Records contained in a dataset
'''

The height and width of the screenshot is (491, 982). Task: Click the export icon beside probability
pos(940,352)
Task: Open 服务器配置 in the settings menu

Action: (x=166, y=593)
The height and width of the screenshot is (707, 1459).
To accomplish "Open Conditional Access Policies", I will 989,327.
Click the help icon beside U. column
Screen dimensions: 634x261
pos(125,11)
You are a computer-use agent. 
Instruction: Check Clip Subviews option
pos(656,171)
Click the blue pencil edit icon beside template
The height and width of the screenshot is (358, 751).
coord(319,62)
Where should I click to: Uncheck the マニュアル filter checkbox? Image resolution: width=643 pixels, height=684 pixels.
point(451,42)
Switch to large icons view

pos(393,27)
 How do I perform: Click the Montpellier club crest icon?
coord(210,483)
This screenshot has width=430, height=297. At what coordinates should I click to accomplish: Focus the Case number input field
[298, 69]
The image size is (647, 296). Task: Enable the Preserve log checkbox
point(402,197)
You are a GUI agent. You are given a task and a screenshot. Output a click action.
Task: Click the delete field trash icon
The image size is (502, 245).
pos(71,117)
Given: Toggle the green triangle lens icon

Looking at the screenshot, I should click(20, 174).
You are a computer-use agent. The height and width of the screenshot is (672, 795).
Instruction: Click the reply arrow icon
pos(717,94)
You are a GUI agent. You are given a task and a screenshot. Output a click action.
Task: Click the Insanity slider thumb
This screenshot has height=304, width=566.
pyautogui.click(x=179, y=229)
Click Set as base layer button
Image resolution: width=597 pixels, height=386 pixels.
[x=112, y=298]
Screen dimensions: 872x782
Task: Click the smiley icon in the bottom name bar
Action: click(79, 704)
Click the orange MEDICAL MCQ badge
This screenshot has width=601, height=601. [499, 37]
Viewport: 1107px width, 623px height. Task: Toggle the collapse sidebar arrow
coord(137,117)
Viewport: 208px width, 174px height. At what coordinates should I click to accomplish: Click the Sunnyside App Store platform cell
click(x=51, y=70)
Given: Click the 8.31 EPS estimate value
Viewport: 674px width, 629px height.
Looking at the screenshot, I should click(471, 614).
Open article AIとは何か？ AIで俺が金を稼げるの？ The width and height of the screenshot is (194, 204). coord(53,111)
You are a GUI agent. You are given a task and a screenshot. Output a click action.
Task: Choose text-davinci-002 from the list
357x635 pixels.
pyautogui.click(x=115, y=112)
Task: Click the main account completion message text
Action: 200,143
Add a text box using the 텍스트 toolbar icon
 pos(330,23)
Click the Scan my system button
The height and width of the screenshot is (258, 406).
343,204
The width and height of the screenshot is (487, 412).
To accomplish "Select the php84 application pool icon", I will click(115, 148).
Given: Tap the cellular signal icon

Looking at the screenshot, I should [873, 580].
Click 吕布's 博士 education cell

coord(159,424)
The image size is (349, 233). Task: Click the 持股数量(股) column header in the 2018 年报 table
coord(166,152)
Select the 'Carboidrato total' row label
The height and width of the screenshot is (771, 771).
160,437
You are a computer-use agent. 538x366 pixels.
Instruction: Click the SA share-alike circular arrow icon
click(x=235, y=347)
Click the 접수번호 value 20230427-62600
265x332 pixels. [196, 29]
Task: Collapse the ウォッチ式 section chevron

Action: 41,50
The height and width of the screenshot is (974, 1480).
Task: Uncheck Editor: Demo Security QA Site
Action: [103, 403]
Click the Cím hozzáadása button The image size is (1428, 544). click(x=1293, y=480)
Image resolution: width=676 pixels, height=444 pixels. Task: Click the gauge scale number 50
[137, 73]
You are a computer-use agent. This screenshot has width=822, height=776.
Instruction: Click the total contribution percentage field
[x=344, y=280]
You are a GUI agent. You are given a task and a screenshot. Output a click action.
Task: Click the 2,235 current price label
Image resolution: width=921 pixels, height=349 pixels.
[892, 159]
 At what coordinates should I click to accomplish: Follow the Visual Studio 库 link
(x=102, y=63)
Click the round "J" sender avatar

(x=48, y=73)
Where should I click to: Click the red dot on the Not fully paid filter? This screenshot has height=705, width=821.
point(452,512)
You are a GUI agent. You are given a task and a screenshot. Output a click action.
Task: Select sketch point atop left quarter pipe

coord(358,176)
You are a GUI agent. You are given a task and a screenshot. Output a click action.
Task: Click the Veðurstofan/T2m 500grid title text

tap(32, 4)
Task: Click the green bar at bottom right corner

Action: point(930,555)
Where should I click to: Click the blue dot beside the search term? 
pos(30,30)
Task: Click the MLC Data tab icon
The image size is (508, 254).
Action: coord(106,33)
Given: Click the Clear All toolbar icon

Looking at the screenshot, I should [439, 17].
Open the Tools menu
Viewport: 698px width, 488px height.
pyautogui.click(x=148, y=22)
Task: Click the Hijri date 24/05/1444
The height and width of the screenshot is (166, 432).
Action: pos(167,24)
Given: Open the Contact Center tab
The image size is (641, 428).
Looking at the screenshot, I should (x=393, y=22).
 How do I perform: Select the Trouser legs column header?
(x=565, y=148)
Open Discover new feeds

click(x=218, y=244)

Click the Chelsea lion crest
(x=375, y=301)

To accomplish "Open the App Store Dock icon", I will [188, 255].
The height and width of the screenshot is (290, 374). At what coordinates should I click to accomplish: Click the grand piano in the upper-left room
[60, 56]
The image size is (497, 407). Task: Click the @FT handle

'''

→ ABOUT THIS EXERCISE
Restate each record above exactly, leaving nothing out.

→ EXERCISE RESPONSE
The height and width of the screenshot is (491, 982). Task: Click the export icon beside probability
pos(940,352)
Task: Open 服务器配置 in the settings menu

Action: (x=166, y=593)
The height and width of the screenshot is (707, 1459).
To accomplish "Open Conditional Access Policies", I will 989,327.
Click the help icon beside U. column
Screen dimensions: 634x261
pos(125,11)
You are a computer-use agent. 
Instruction: Check Clip Subviews option
pos(656,171)
Click the blue pencil edit icon beside template
The height and width of the screenshot is (358, 751).
coord(319,62)
Where should I click to: Uncheck the マニュアル filter checkbox? Image resolution: width=643 pixels, height=684 pixels.
point(451,42)
Switch to large icons view

pos(393,27)
 How do I perform: Click the Montpellier club crest icon?
coord(210,483)
This screenshot has width=430, height=297. At what coordinates should I click to accomplish: Focus the Case number input field
[298, 69]
The image size is (647, 296). Task: Enable the Preserve log checkbox
point(402,197)
You are a GUI agent. You are given a task and a screenshot. Output a click action.
Task: Click the delete field trash icon
The image size is (502, 245).
pos(71,117)
Given: Toggle the green triangle lens icon

Looking at the screenshot, I should click(20, 174).
You are a computer-use agent. The height and width of the screenshot is (672, 795).
Instruction: Click the reply arrow icon
pos(717,94)
You are a GUI agent. You are given a task and a screenshot. Output a click action.
Task: Click the Insanity slider thumb
This screenshot has height=304, width=566.
pyautogui.click(x=179, y=229)
Click Set as base layer button
Image resolution: width=597 pixels, height=386 pixels.
[x=112, y=298]
Screen dimensions: 872x782
Task: Click the smiley icon in the bottom name bar
Action: click(79, 704)
Click the orange MEDICAL MCQ badge
This screenshot has width=601, height=601. [499, 37]
Viewport: 1107px width, 623px height. Task: Toggle the collapse sidebar arrow
coord(137,117)
Viewport: 208px width, 174px height. At what coordinates should I click to accomplish: Click the Sunnyside App Store platform cell
click(x=51, y=70)
Given: Click the 8.31 EPS estimate value
Viewport: 674px width, 629px height.
Looking at the screenshot, I should click(471, 614).
Open article AIとは何か？ AIで俺が金を稼げるの？ The width and height of the screenshot is (194, 204). coord(53,111)
You are a GUI agent. You are given a task and a screenshot. Output a click action.
Task: Choose text-davinci-002 from the list
357x635 pixels.
pyautogui.click(x=115, y=112)
Task: Click the main account completion message text
Action: 200,143
Add a text box using the 텍스트 toolbar icon
 pos(330,23)
Click the Scan my system button
The height and width of the screenshot is (258, 406).
343,204
The width and height of the screenshot is (487, 412).
To accomplish "Select the php84 application pool icon", I will click(115, 148).
Given: Tap the cellular signal icon

Looking at the screenshot, I should [873, 580].
Click 吕布's 博士 education cell

coord(159,424)
The image size is (349, 233). Task: Click the 持股数量(股) column header in the 2018 年报 table
coord(166,152)
Select the 'Carboidrato total' row label
The height and width of the screenshot is (771, 771).
160,437
You are a computer-use agent. 538x366 pixels.
Instruction: Click the SA share-alike circular arrow icon
click(x=235, y=347)
Click the 접수번호 value 20230427-62600
265x332 pixels. [196, 29]
Task: Collapse the ウォッチ式 section chevron

Action: 41,50
The height and width of the screenshot is (974, 1480).
Task: Uncheck Editor: Demo Security QA Site
Action: [103, 403]
Click the Cím hozzáadása button The image size is (1428, 544). click(x=1293, y=480)
Image resolution: width=676 pixels, height=444 pixels. Task: Click the gauge scale number 50
[137, 73]
You are a computer-use agent. This screenshot has width=822, height=776.
Instruction: Click the total contribution percentage field
[x=344, y=280]
You are a GUI agent. You are given a task and a screenshot. Output a click action.
Task: Click the 2,235 current price label
Image resolution: width=921 pixels, height=349 pixels.
[892, 159]
 At what coordinates should I click to accomplish: Follow the Visual Studio 库 link
(x=102, y=63)
Click the round "J" sender avatar

(x=48, y=73)
Where should I click to: Click the red dot on the Not fully paid filter? This screenshot has height=705, width=821.
point(452,512)
You are a GUI agent. You are given a task and a screenshot. Output a click action.
Task: Select sketch point atop left quarter pipe

coord(358,176)
You are a GUI agent. You are given a task and a screenshot. Output a click action.
Task: Click the Veðurstofan/T2m 500grid title text

tap(32, 4)
Task: Click the green bar at bottom right corner

Action: point(930,555)
Where should I click to: Click the blue dot beside the search term? 
pos(30,30)
Task: Click the MLC Data tab icon
The image size is (508, 254).
Action: coord(106,33)
Given: Click the Clear All toolbar icon

Looking at the screenshot, I should [439, 17].
Open the Tools menu
Viewport: 698px width, 488px height.
pyautogui.click(x=148, y=22)
Task: Click the Hijri date 24/05/1444
The height and width of the screenshot is (166, 432).
Action: pos(167,24)
Given: Open the Contact Center tab
The image size is (641, 428).
Looking at the screenshot, I should (x=393, y=22).
 How do I perform: Select the Trouser legs column header?
(x=565, y=148)
Open Discover new feeds

click(x=218, y=244)

Click the Chelsea lion crest
(x=375, y=301)

To accomplish "Open the App Store Dock icon", I will [188, 255].
The height and width of the screenshot is (290, 374). At what coordinates should I click to accomplish: Click the grand piano in the upper-left room
[60, 56]
The image size is (497, 407). Task: Click the @FT handle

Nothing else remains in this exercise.